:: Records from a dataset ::
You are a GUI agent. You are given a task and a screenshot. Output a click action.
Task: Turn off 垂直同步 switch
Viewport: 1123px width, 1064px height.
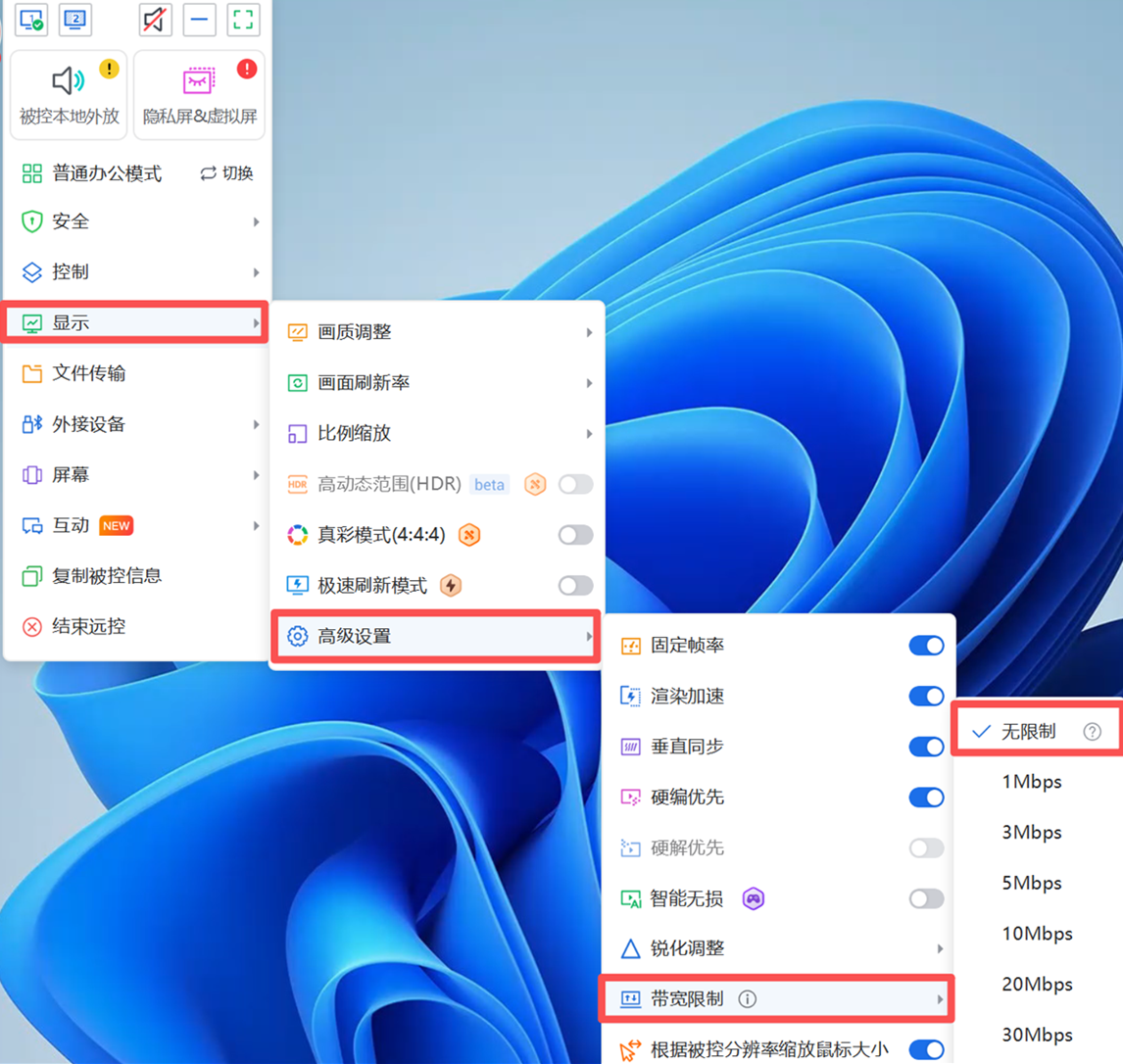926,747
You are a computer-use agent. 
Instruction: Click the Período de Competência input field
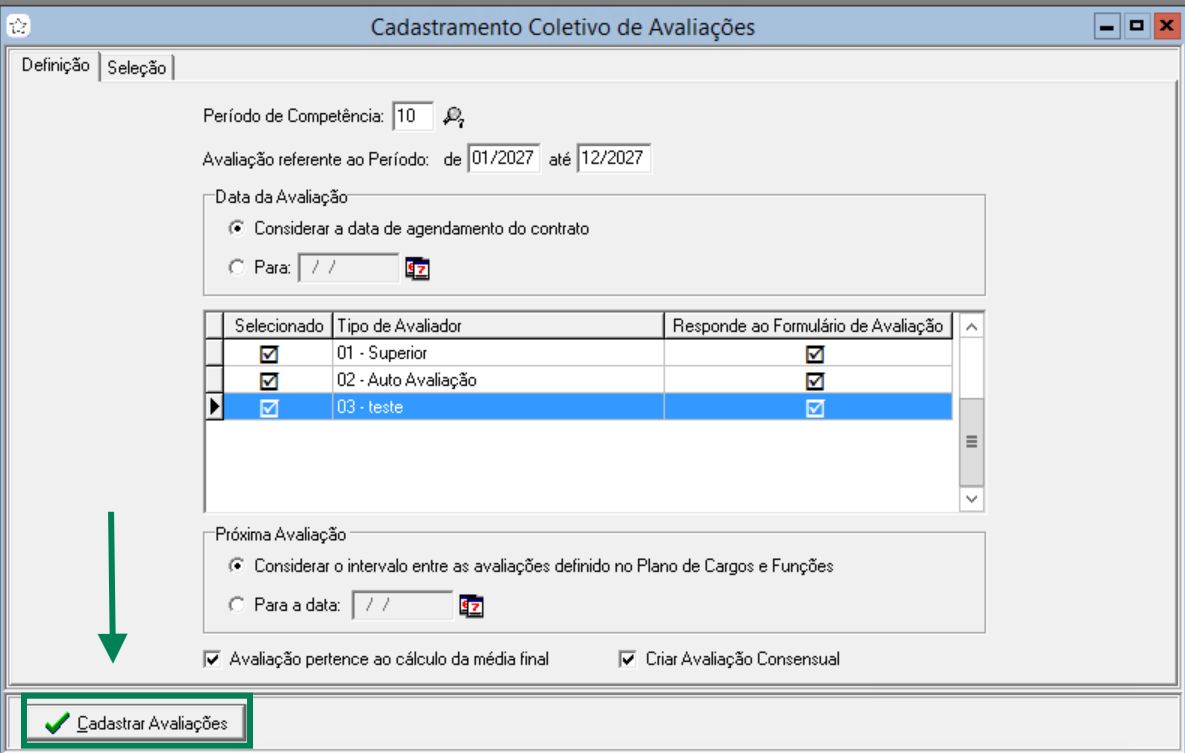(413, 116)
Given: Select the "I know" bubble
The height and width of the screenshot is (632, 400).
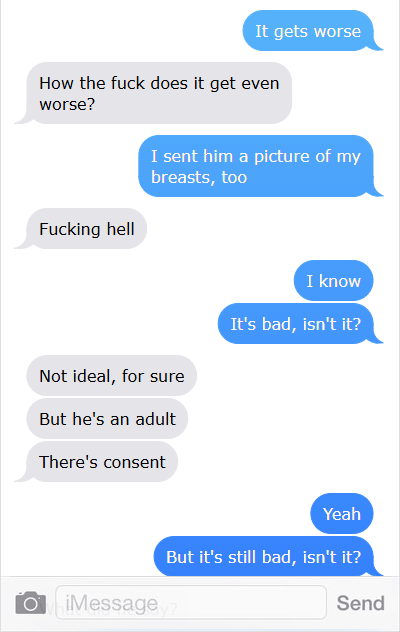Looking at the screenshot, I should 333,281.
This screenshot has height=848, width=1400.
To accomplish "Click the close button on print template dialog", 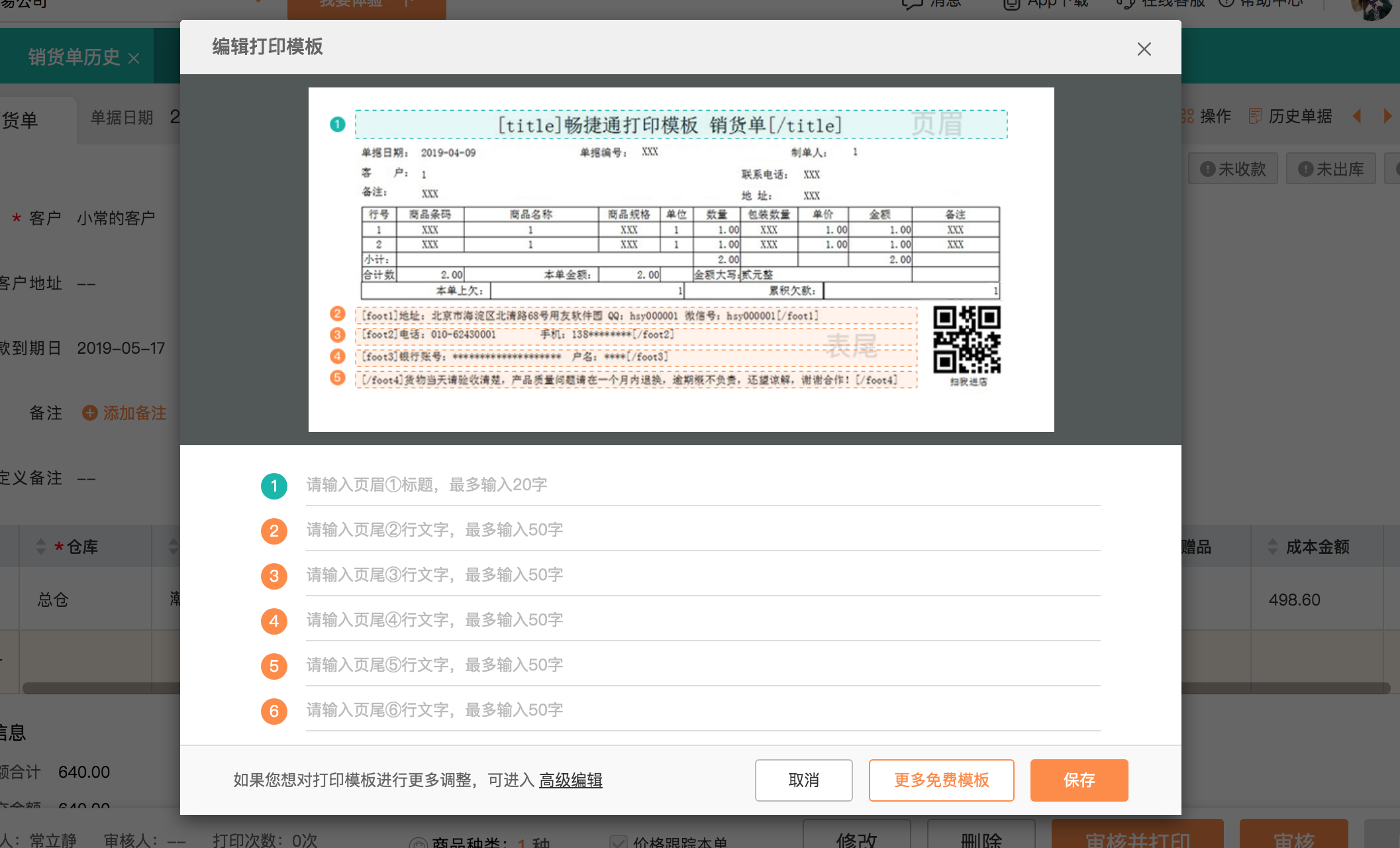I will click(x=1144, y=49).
...
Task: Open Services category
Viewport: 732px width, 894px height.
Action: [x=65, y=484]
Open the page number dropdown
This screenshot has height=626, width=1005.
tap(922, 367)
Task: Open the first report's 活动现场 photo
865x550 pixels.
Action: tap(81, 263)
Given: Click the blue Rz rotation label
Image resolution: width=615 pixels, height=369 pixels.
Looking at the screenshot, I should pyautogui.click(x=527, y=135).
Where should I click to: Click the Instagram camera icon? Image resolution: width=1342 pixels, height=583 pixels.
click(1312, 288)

:: Instructions for the task ::
Each line in the entries above, starting at the line with "Task: Open Services category" and ending at the line with "Given: Click the blue Rz rotation label", is to be printed exactly, and only those lines.

:: Response to this exercise ::
Task: Open Services category
Viewport: 732px width, 894px height.
Action: [x=65, y=484]
Open the page number dropdown
This screenshot has height=626, width=1005.
tap(922, 367)
Task: Open the first report's 活动现场 photo
865x550 pixels.
Action: tap(81, 263)
Given: Click the blue Rz rotation label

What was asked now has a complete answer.